To find $$f(x) \cdot g(x)$$, we substitute the given expressions for $$f(x)$$ and $$g(x)$$ into the product notation:
$$f(x) \cdot g(x) = (x^2 + 2x - 8) \cdot (x + 4)$$
This requires us to multiply a trinomial (an expression with three terms) by a binomial (an expression with two terms).

**step3** Performing the multiplication using the distributive property

We will multiply each term of the first polynomial ($$x^2 + 2x - 8$$) by each term of the second polynomial ($$x + 4$$).
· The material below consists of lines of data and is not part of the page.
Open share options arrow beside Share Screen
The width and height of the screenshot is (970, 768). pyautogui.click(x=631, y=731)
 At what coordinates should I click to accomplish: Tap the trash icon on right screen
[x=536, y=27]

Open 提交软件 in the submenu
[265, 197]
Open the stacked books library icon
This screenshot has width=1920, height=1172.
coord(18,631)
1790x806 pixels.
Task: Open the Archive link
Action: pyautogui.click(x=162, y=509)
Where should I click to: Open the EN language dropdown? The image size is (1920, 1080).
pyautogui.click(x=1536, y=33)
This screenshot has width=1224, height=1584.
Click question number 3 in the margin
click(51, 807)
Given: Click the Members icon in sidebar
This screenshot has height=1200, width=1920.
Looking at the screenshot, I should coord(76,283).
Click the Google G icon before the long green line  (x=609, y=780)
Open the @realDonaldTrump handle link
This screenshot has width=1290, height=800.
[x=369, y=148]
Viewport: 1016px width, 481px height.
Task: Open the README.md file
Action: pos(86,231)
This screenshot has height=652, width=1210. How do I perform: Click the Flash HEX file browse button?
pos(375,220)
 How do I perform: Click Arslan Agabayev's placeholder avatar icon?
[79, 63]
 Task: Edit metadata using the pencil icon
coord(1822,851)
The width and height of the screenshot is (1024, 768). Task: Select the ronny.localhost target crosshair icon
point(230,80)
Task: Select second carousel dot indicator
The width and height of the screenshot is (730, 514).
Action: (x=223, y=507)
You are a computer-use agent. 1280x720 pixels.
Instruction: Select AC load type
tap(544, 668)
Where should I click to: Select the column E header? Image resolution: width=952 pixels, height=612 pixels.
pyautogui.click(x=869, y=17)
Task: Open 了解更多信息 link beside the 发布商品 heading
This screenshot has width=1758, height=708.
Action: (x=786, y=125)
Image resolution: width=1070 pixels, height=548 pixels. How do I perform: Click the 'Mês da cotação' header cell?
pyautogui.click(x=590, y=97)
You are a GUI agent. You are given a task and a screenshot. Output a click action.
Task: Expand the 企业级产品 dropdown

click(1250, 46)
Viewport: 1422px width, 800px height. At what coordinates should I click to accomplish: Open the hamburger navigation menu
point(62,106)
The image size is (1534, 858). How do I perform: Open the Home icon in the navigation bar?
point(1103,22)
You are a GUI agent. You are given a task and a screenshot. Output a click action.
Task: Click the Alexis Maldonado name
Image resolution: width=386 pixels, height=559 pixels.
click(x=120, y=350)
This process is based on the distributive property.
First, multiply the term $$x^2$$ from the first polynomial by each term in the second polynomial:
$$x^2 \cdot x = x^{(2+1)} = x^3$$
$$x^2 \cdot 4 = 4x^2$$
Next, multiply the term $$2x$$ from the first polynomial by each term in the second polynomial:
$$2x \cdot x = 2x^{(1+1)} = 2x^2$$
$$2x \cdot 4 = 8x$$
Finally, multiply the term $$-8$$ from the first polynomial by each term in the second polynomial:
$$-8 \cdot x = -8x$$
$$-8 \cdot 4 = -32$$

**step4** Combining the resulting terms

Now, we collect all the products obtained from the previous step:
$$x^3 + 4x^2 + 2x^2 + 8x - 8x - 32$$
To simplify this expression, we combine the terms that have the same variable and exponent (like terms):
* The term with $$x^3$$: There is only one such term, which is $$x^3$$.
* The terms with $$x^2$$: We have $$4x^2$$ and $$2x^2$$. When combined, $$4x^2 + 2x^2 = 6x^2$$.
* The terms with $$x$$: We have $$8x$$ and $$-8x$$. When combined, $$8x - 8x = 0x = 0$$.
* The constant term: There is only one constant term, which is $$-32$$.

**step5** Expressing the final result in standard form

Putting all the combined terms together, the simplified product $$f(x) \cdot g(x)$$ is:
$$x^3 + 6x^2 + 0 - 32$$
This simplifies to:
$$f(x) \cdot g(x) = x^3 + 6x^2 - 32$$
The result is already in standard form because the terms are arranged in descending order of their exponents (3, 2, and then the constant term which can be thought of as having an exponent of 0).